BY Mytheli Sreenivas
2021-05-03
Title | Reproductive Politics and the Making of Modern India PDF eBook |
Author | Mytheli Sreenivas |
Publisher | University of Washington Press |
Pages | 285 |
Release | 2021-05-03 |
Genre | Social Science |
ISBN | 0295748850 |
Open-access edition: DOI 10.6069/9780295748856 Beginning in the late nineteenth century, India played a pivotal role in global conversations about population and reproduction. In Reproductive Politics and the Making of Modern India, Mytheli Sreenivas demonstrates how colonial administrators, postcolonial development experts, nationalists, eugenicists, feminists, and family planners all aimed to reform reproduction to transform both individual bodies and the body politic. Across the political spectrum, people insisted that regulating reproduction was necessary and that limiting the population was essential to economic development. This book investigates the often devastating implications of this logic, which demonized some women’s reproduction as the cause of national and planetary catastrophe.

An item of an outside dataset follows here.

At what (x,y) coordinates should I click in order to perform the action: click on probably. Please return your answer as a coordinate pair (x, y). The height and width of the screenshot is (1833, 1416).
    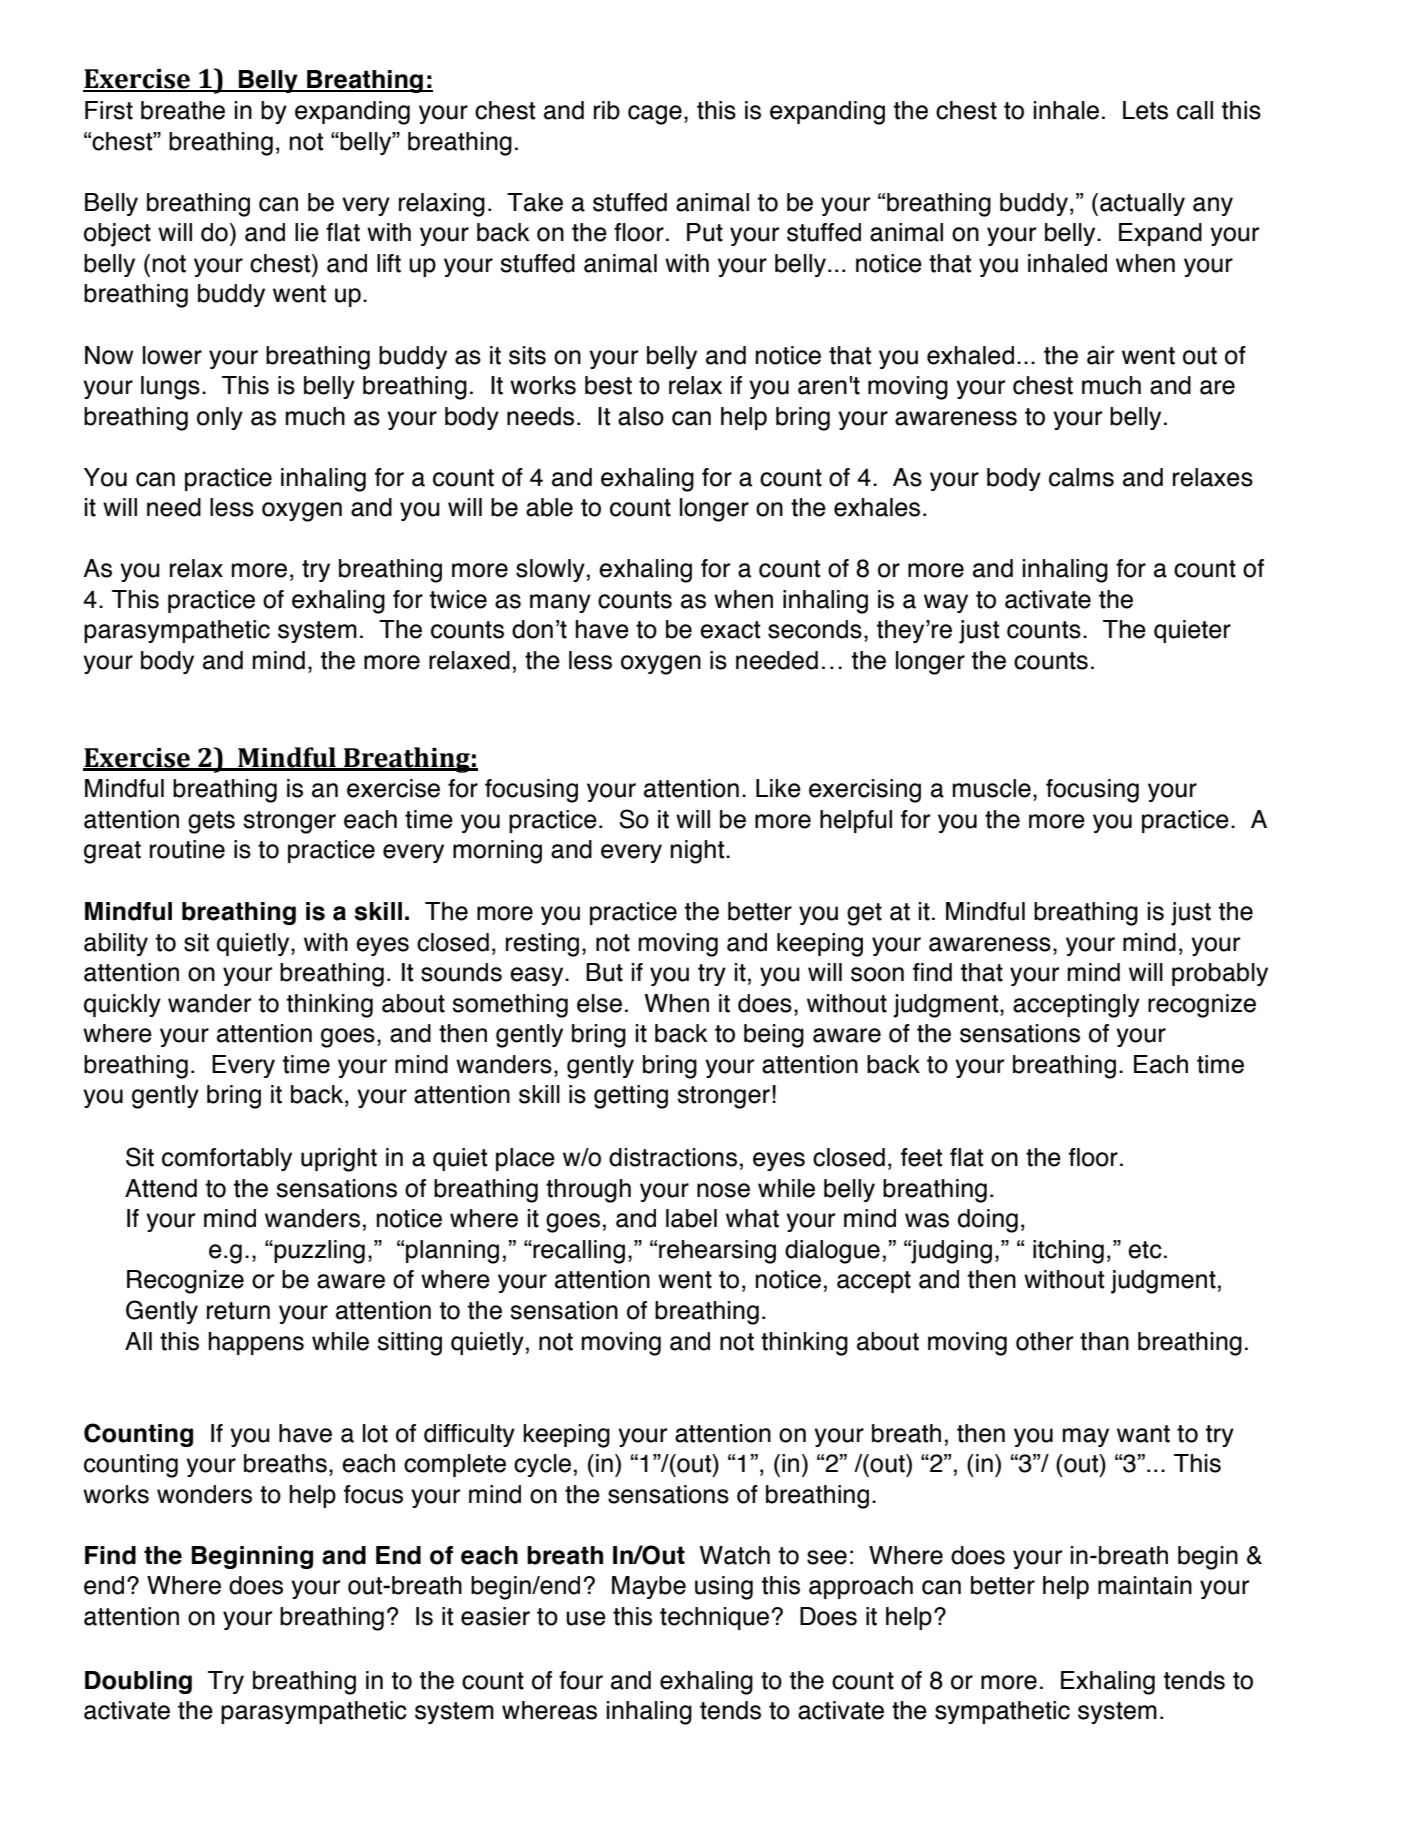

To tell this story, Sreenivas explores debates about marriage, family, and contraception. She also demonstrates how concerns about reproduction surfaced within a range of political questions—about poverty and crises of subsistence, migration and claims of national sovereignty, normative heterosexuality and drives for economic development. Locating India at the center of transnational historical change, this book suggests that Indian developments produced the very grounds over which reproduction was called into question in the modern world. The open-access edition of Reproductive Politics and the Making of Modern India is freely available thanks to the TOME initiative and the generous support of The Ohio State University Libraries.
BY Trudo Lemmens
2017-01-23
Title | Regulating Creation PDF eBook |
Author | Trudo Lemmens |
Publisher | University of Toronto Press |
Pages | 561 |
Release | 2017-01-23 |
Genre | Health & Fitness |
ISBN | 144266634X |
In 2004, the Assisted Human Reproduction Act was passed by the Parliament of Canada. Fully in force by 2007, the act was intended to safeguard and promote the health, safety, dignity, and rights of Canadians. However, a 2010 Supreme Court of Canada decision ruled that key parts of the act were invalid. Regulating Creation is a collection of essays built around the 2010 ruling. Featuring contributions by Canadian and international scholars, it offers a variety of perspectives on the role of law in dealing with the legal, ethical, and policy issues surrounding changing reproductive technologies. In addition to the in-depth analysis of the Canadian case the volume reflects on how other countries, particularly the U.S., U.K. and New Zealand regulate these same issues. Combining a detailed discussion of legal approaches with an in-depth exploration of societal implications, Regulating Creation deftly navigates the obstacles of legal policy amidst the rapid current of reproductive technological innovation.